Red Hat Bugzilla – Bug 431196
qpidd should not run as root by default.
Last modified: 2013-09-12 18:09:39 EDT
Description of problem:
For security reasons qpidd should not run as root by default.
The RPM installer for qpidd should
- create user qpidd
- create default data dir /var/lib/qpidd owned by qpidd, writable by owner only
The qpidd init script should run qpidd as the qpidd user.
Depends on https://bugzilla.redhat.com/show_bug.cgi?id=431135 (defines data dir
Documents currently instruct users to run rhmd (qpidd) as root. When this
problem is resolved, the docs will need to be updated accordingly. Adding myself
to the CC list. LKB
Fixed at svn revision 643442: added user "qpidd" and modified init script to
start the qpidd daemon under that user.
qpidc-0.2.656926-1.el5, qpidd-0.2.656926-1.el5, and rhm-0.2.2058-1.el5 have been pushed to the staging repo for testing
Can I please have updated instructions for documentation?
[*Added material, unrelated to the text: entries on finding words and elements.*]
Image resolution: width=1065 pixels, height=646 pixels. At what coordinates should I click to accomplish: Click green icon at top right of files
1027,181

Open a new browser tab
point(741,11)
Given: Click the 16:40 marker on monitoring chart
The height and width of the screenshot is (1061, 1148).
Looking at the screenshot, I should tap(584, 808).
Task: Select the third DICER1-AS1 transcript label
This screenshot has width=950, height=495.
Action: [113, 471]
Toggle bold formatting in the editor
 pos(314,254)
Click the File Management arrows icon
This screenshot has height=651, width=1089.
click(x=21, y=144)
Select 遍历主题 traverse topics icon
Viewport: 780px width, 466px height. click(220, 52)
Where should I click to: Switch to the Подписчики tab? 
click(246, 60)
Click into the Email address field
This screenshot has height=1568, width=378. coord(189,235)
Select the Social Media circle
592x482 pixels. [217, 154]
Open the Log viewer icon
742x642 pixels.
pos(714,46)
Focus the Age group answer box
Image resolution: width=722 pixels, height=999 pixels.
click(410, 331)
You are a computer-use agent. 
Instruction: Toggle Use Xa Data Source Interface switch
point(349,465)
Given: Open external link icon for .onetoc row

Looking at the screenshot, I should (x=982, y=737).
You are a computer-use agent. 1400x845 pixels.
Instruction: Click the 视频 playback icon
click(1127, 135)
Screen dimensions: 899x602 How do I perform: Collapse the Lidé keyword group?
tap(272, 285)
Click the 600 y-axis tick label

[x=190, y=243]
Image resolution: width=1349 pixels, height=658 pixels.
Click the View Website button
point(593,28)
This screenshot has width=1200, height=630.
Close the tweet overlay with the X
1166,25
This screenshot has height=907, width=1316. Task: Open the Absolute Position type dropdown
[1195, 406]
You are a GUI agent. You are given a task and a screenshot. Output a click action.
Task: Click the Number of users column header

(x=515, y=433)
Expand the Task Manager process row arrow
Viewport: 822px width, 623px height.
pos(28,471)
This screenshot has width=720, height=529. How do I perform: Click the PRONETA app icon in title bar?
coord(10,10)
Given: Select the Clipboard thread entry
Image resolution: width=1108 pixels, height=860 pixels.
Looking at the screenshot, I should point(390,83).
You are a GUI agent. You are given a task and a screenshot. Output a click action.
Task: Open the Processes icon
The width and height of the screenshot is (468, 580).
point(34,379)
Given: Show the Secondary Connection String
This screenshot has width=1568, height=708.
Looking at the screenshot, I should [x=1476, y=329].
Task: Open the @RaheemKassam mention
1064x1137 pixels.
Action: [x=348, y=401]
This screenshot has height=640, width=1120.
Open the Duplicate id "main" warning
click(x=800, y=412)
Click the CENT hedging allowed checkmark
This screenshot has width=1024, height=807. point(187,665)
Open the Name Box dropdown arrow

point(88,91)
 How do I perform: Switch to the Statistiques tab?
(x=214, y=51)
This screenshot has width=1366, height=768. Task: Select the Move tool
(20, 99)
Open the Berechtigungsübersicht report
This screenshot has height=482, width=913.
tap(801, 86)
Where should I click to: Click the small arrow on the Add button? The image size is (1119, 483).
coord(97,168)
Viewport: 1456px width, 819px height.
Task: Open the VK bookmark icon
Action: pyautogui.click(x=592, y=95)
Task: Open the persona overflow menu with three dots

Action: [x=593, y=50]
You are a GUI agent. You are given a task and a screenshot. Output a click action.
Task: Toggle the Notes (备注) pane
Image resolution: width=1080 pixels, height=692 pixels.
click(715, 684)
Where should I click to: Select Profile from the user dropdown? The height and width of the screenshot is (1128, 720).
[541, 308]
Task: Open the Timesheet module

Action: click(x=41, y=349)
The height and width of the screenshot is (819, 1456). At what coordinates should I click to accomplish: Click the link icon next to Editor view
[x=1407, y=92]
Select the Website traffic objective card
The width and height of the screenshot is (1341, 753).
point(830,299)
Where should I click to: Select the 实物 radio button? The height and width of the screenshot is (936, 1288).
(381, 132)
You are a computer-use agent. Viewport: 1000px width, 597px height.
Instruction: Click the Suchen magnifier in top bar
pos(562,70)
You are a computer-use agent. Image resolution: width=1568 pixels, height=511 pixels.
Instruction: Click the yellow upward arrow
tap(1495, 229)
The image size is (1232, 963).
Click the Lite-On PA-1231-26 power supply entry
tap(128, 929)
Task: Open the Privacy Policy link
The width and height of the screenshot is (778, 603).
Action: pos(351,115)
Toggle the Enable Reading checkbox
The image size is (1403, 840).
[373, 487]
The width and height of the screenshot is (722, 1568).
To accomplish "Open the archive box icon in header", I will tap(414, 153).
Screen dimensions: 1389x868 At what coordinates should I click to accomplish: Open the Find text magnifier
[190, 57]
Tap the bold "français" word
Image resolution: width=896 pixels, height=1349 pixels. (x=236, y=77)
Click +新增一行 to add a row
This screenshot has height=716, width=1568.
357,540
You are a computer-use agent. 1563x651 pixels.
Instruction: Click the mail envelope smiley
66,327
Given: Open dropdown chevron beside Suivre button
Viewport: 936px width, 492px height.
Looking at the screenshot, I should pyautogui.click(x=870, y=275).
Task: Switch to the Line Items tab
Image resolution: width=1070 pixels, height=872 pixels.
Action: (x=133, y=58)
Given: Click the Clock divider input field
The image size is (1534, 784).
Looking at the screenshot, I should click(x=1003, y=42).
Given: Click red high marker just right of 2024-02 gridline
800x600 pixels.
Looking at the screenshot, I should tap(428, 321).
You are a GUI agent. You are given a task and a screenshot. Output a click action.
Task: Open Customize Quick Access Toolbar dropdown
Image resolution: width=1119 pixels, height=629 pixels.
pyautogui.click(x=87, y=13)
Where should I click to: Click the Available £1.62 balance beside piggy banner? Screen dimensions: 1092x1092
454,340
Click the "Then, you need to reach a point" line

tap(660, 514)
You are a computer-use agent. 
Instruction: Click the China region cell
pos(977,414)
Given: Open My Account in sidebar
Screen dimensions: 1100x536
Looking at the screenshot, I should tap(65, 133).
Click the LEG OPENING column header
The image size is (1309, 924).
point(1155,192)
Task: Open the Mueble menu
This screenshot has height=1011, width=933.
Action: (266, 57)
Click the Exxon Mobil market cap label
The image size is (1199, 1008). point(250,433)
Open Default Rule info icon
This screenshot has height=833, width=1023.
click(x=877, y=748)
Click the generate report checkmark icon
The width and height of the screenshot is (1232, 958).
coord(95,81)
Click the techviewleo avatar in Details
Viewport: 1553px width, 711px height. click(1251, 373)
When using the init script (via "service qpidd start"), the daemon will be
started under the qpidd user, so there should be no changes there.
When starting on the command line (eg, when logged in as root), there are two
- use sudo, like:
sudo -u qpidd <qpidd + args>
- use runuser, like:
runuser -s /bin/sh qpidd -c "<qpidd + args>"
where <qpidd + args> would be the command line you'd use before.